- Given records -

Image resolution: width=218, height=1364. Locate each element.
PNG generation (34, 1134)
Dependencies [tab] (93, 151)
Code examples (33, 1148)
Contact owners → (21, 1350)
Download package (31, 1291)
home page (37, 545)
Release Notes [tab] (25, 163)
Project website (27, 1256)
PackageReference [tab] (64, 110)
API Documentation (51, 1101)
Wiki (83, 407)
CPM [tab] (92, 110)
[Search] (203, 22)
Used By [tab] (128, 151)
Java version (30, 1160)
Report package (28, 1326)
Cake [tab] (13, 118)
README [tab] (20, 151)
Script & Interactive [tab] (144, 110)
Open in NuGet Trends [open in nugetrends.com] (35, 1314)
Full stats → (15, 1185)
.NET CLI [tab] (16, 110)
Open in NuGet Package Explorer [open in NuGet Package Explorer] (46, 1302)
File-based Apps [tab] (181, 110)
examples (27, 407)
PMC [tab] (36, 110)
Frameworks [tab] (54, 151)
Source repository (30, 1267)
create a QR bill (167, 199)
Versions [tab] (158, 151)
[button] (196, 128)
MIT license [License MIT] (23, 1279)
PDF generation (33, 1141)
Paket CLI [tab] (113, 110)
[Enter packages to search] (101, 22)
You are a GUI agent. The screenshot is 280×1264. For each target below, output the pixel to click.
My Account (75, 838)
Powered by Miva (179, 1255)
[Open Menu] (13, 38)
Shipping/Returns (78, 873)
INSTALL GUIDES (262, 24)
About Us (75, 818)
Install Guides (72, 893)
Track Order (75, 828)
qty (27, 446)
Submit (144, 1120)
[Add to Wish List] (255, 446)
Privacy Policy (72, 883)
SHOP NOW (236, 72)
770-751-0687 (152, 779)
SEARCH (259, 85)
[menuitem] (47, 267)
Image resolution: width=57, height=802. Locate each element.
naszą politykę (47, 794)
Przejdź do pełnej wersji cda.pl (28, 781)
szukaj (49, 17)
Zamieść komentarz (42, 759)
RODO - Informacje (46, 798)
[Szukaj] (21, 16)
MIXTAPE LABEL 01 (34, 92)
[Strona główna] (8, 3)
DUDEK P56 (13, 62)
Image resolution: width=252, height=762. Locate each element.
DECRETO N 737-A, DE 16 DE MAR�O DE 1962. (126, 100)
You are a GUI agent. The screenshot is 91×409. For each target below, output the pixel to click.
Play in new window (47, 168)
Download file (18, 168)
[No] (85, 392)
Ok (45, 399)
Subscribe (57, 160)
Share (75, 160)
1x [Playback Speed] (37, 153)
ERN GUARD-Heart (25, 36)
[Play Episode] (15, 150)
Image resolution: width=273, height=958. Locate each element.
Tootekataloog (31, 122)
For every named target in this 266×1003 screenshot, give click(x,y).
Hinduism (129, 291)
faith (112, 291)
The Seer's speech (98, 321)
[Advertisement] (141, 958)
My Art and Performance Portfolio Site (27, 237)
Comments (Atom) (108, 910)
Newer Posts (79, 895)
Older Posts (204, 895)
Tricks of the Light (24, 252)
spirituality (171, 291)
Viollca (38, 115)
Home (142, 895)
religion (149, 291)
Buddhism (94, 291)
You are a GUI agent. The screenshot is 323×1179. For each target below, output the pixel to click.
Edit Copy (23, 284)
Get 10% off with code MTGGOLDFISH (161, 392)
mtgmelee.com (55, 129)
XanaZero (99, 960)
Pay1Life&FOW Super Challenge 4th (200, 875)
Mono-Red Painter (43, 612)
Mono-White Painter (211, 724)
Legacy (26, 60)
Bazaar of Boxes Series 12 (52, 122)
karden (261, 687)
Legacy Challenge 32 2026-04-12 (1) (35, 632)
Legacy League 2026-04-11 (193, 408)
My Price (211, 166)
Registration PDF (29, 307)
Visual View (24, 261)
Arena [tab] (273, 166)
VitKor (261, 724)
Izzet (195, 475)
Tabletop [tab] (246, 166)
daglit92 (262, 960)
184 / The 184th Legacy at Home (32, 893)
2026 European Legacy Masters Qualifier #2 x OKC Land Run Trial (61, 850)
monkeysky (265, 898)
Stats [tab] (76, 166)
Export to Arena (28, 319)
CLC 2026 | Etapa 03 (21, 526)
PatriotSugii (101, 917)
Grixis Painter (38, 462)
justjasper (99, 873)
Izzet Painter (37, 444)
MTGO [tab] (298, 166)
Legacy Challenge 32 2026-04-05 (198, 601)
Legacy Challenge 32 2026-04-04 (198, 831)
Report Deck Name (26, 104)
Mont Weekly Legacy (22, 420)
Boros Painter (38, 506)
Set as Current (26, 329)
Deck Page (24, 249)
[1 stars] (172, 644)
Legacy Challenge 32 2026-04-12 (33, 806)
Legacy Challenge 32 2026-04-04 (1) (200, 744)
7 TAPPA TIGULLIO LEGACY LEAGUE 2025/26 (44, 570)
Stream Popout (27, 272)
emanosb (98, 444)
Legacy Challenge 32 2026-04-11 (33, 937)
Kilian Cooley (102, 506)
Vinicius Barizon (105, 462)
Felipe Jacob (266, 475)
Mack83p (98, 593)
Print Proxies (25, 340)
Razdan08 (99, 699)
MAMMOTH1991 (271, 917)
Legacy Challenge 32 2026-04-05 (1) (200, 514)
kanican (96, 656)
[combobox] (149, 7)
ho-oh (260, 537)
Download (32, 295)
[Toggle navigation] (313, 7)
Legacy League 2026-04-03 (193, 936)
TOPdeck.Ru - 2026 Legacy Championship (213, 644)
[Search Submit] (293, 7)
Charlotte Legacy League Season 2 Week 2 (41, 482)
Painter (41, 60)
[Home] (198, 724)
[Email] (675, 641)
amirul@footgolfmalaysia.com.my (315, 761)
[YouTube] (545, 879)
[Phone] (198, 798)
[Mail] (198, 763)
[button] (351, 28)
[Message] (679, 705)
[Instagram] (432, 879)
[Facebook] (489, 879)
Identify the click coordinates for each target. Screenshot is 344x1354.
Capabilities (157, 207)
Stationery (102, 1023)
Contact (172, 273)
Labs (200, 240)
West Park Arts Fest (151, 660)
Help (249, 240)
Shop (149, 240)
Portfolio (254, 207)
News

- What to produce -
Reproduce all of the entries above, substituting "Shipping & Returns" for "Shipping/Returns" and leaving everything else unchanged.

- Solution to this problem -
Image resolution: width=218, height=1364. Locate each element.
PNG generation (34, 1134)
Dependencies [tab] (93, 151)
Code examples (33, 1148)
Contact owners → (21, 1350)
Download package (31, 1291)
home page (37, 545)
Release Notes [tab] (25, 163)
Project website (27, 1256)
PackageReference [tab] (64, 110)
API Documentation (51, 1101)
Wiki (83, 407)
CPM [tab] (92, 110)
[Search] (203, 22)
Used By [tab] (128, 151)
Java version (30, 1160)
Report package (28, 1326)
Cake [tab] (13, 118)
README [tab] (20, 151)
Script & Interactive [tab] (144, 110)
Open in NuGet Trends [open in nugetrends.com] (35, 1314)
Full stats → (15, 1185)
.NET CLI [tab] (16, 110)
Open in NuGet Package Explorer [open in NuGet Package Explorer] (46, 1302)
File-based Apps [tab] (181, 110)
examples (27, 407)
PMC [tab] (36, 110)
Frameworks [tab] (54, 151)
Source repository (30, 1267)
create a QR bill (167, 199)
Versions [tab] (158, 151)
[button] (196, 128)
MIT license [License MIT] (23, 1279)
PDF generation (33, 1141)
Paket CLI [tab] (113, 110)
[Enter packages to search] (101, 22)
You are a GUI agent. The screenshot is 280×1264. For each target below, output the pixel to click.
My Account (75, 838)
Powered by Miva (179, 1255)
[Open Menu] (13, 38)
Shipping & Returns (78, 873)
INSTALL GUIDES (262, 24)
About Us (75, 818)
Install Guides (72, 893)
Track Order (75, 828)
qty (27, 446)
Submit (144, 1120)
[Add to Wish List] (255, 446)
Privacy Policy (72, 883)
SHOP NOW (236, 72)
770-751-0687 (152, 779)
SEARCH (259, 85)
[menuitem] (47, 267)
Image resolution: width=57, height=802. Locate each element.
naszą politykę (47, 794)
Przejdź do pełnej wersji cda.pl (28, 781)
szukaj (49, 17)
Zamieść komentarz (42, 759)
RODO - Informacje (46, 798)
[Szukaj] (21, 16)
MIXTAPE LABEL 01 (34, 92)
[Strona główna] (8, 3)
DUDEK P56 (13, 62)
Image resolution: width=252, height=762. Locate each element.
DECRETO N 737-A, DE 16 DE MAR�O DE 1962. (126, 100)
You are a GUI agent. The screenshot is 91×409. For each target below, output the pixel to click.
Play in new window (47, 168)
Download file (18, 168)
[No] (85, 392)
Ok (45, 399)
Subscribe (57, 160)
Share (75, 160)
1x [Playback Speed] (37, 153)
ERN GUARD-Heart (25, 36)
[Play Episode] (15, 150)
Image resolution: width=273, height=958. Locate each element.
Tootekataloog (31, 122)
For every named target in this 266×1003 screenshot, give click(x,y).
Hinduism (129, 291)
faith (112, 291)
The Seer's speech (98, 321)
[Advertisement] (141, 958)
My Art and Performance Portfolio Site (27, 237)
Comments (Atom) (108, 910)
Newer Posts (79, 895)
Older Posts (204, 895)
Tricks of the Light (24, 252)
spirituality (171, 291)
Viollca (38, 115)
Home (142, 895)
religion (149, 291)
Buddhism (94, 291)
You are a GUI agent. The screenshot is 323×1179. For each target below, output the pixel to click.
Edit Copy (23, 284)
Get 10% off with code MTGGOLDFISH (161, 392)
mtgmelee.com (55, 129)
XanaZero (99, 960)
Pay1Life&FOW Super Challenge 4th (200, 875)
Mono-Red Painter (43, 612)
Mono-White Painter (211, 724)
Legacy (26, 60)
Bazaar of Boxes Series 12 (52, 122)
karden (261, 687)
Legacy Challenge 32 2026-04-12 (1) (35, 632)
Legacy League 2026-04-11 (193, 408)
My Price (211, 166)
Registration PDF (29, 307)
Visual View (24, 261)
Arena [tab] (273, 166)
VitKor (261, 724)
Izzet (195, 475)
Tabletop [tab] (246, 166)
daglit92 (262, 960)
184 / The 184th Legacy at Home (32, 893)
2026 European Legacy Masters Qualifier #2 x OKC Land Run Trial (61, 850)
monkeysky (265, 898)
Stats [tab] (76, 166)
Export to Arena (28, 319)
CLC 2026 | Etapa 03 (21, 526)
PatriotSugii (101, 917)
Grixis Painter (38, 462)
justjasper (99, 873)
Izzet Painter (37, 444)
MTGO [tab] (298, 166)
Legacy Challenge 32 2026-04-05 (198, 601)
Legacy Challenge 32 2026-04-04 (198, 831)
Report Deck Name (26, 104)
Mont Weekly Legacy (22, 420)
Boros Painter (38, 506)
Set as Current (26, 329)
Deck Page (24, 249)
[1 stars] (172, 644)
Legacy Challenge 32 2026-04-12 (33, 806)
Legacy Challenge 32 2026-04-04 (1) (200, 744)
7 TAPPA TIGULLIO LEGACY LEAGUE 2025/26 (44, 570)
Stream Popout (27, 272)
emanosb (98, 444)
Legacy Challenge 32 2026-04-11 (33, 937)
Kilian Cooley (102, 506)
Vinicius Barizon (105, 462)
Felipe Jacob (266, 475)
Mack83p (98, 593)
Print Proxies (25, 340)
Razdan08 (99, 699)
MAMMOTH1991 (271, 917)
Legacy Challenge 32 2026-04-05 (1) (200, 514)
kanican (96, 656)
[combobox] (149, 7)
ho-oh (260, 537)
Download (32, 295)
[Toggle navigation] (313, 7)
Legacy League 2026-04-03 (193, 936)
TOPdeck.Ru - 2026 Legacy Championship (213, 644)
[Search Submit] (293, 7)
Charlotte Legacy League Season 2 Week 2 (41, 482)
Painter (41, 60)
[Home] (198, 724)
[Email] (675, 641)
amirul@footgolfmalaysia.com.my (315, 761)
[YouTube] (545, 879)
[Phone] (198, 798)
[Mail] (198, 763)
[button] (351, 28)
[Message] (679, 705)
[Instagram] (432, 879)
[Facebook] (489, 879)
Identify the click coordinates for each target. Screenshot is 344x1354.
Capabilities (157, 207)
Stationery (102, 1023)
Contact (172, 273)
Labs (200, 240)
West Park Arts Fest (151, 660)
Help (249, 240)
Shop (149, 240)
Portfolio (254, 207)
News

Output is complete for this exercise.